En España ese cambio de tendencia nos encontró sumidos en lo que hemos
llamado «la Transición», un momento de mutación intensa, que ha venido a ser
punto de referencia de la memoria colectiva, percibido de forma casi
unánimemente positiva. La importancia que en aquellos años tuvo la política
por encima de prácticamente todo lo demás, y los éxitos alcanzados,
enfatizaron el interés por la historia política en nuestro país y le dieron un tono
peculiar. Con ese renacer de la historia llegó también el de la historia nacional.
Pero no tanto —y esto sí era novedad— de la nación española, como en el
siglo XIX, sino el de las naciones españolas, el de los conjuntos que
—integrados en España— se atopercibían como nacionales. La cuestión tiene
importancia, y es a la vez causa y consecuencia de la evolución política misma,
en la que el nacionalismo adquirió fuerza notable en algunas partes de España.
Surgió así el desarrollo de un modelo de Estado llamado de las Autonomías
que pretendía dar salida a la ya vieja constatación de la variedad intrínseca de
los pueblos y tierras de España. La complejidad del asunto se trató de
solventar buscando vías medias entre un modelo de Estado unitario y otro
concebido como plurinacional. Como siempre, ante las cuestiones nacionales,
la escritura de la historia volvió a revelarse fundamental: de cómo nos
percibamos, de cómo nos recordemos, depende en buena medida que seamos
o no una nación, que constituyamos una unidad de convivencia o no.

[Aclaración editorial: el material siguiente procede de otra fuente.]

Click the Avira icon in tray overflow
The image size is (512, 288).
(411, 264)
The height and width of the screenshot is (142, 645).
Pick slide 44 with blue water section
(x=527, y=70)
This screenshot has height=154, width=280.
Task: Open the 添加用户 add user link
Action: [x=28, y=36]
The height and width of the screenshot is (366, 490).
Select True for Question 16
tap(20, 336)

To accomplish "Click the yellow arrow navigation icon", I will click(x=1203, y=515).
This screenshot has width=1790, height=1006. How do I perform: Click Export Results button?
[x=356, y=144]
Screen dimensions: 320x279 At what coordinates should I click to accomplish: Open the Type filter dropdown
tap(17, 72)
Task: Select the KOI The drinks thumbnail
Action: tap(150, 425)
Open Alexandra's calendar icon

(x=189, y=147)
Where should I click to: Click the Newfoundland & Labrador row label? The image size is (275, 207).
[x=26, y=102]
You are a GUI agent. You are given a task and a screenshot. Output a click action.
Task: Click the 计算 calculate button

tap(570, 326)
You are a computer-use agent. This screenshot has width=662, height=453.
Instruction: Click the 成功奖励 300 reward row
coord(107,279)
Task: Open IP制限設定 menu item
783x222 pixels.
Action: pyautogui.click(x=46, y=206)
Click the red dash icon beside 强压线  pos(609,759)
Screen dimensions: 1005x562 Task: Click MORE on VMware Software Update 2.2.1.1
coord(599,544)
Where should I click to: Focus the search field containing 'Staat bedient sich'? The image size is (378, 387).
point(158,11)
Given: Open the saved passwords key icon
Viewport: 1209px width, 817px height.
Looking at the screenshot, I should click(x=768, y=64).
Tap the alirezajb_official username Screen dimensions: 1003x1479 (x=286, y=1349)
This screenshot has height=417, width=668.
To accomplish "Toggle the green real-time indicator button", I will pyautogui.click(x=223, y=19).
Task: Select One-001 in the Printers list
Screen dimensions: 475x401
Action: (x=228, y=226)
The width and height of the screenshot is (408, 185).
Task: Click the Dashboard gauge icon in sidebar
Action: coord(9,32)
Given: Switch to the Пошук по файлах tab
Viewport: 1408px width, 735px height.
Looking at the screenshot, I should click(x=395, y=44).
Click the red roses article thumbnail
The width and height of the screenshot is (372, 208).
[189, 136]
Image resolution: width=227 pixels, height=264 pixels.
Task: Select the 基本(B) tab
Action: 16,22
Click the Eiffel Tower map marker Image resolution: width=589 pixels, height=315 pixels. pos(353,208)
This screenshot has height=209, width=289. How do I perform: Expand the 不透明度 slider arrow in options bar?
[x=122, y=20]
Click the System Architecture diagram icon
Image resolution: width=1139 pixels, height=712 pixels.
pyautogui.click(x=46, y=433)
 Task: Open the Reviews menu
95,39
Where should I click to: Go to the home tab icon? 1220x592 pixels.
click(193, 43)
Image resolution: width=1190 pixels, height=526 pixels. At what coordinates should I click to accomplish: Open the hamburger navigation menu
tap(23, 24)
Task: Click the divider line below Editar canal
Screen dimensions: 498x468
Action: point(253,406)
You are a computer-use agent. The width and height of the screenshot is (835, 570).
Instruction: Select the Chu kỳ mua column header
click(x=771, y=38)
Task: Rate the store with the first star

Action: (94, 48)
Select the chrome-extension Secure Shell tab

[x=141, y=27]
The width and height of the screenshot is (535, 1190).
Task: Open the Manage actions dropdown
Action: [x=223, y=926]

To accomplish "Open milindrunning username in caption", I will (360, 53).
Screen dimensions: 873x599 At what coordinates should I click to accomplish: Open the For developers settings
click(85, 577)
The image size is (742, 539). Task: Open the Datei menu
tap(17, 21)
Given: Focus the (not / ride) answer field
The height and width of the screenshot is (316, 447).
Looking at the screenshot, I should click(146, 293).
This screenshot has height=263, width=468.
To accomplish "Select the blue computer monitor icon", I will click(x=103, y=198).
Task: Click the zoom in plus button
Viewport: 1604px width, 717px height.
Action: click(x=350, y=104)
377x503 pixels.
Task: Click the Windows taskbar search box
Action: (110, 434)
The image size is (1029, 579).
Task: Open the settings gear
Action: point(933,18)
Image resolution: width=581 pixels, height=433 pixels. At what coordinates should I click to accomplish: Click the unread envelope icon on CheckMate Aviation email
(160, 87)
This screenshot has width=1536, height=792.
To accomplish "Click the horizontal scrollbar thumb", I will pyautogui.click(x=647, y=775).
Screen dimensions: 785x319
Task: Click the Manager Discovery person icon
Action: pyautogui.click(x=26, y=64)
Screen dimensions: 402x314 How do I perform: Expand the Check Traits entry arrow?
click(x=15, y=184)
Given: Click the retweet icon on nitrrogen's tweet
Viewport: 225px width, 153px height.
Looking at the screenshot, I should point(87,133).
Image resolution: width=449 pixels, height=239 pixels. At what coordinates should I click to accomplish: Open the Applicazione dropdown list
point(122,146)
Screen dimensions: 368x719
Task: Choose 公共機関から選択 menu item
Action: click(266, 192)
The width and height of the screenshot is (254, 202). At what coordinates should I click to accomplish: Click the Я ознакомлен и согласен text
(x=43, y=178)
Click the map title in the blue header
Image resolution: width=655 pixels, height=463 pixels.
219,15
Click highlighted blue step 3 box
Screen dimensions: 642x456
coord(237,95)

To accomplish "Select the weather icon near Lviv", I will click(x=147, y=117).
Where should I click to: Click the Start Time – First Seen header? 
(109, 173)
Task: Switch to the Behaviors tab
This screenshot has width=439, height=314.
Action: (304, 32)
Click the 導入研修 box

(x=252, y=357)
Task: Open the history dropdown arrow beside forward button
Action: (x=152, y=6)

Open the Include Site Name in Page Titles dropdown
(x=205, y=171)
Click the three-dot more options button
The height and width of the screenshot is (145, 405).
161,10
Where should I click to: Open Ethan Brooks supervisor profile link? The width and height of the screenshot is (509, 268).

Si se compara cómo reaccionaron los historiadores y sus mecenas en los
distintos territorios españoles se tiene un mapa bastante aproximado de la
presencia del hecho nacional. La historia de Madrid, por ejemplo, en cuanto
que Comunidad Autónoma, prácticamente no existe y ha sido apenas
promovida. En el otro extremo Cataluña y el País Vasco, donde prácticamente
desaparece la historia que no trate de ellos mismos. Y entre esos dos polos,
todos los demás.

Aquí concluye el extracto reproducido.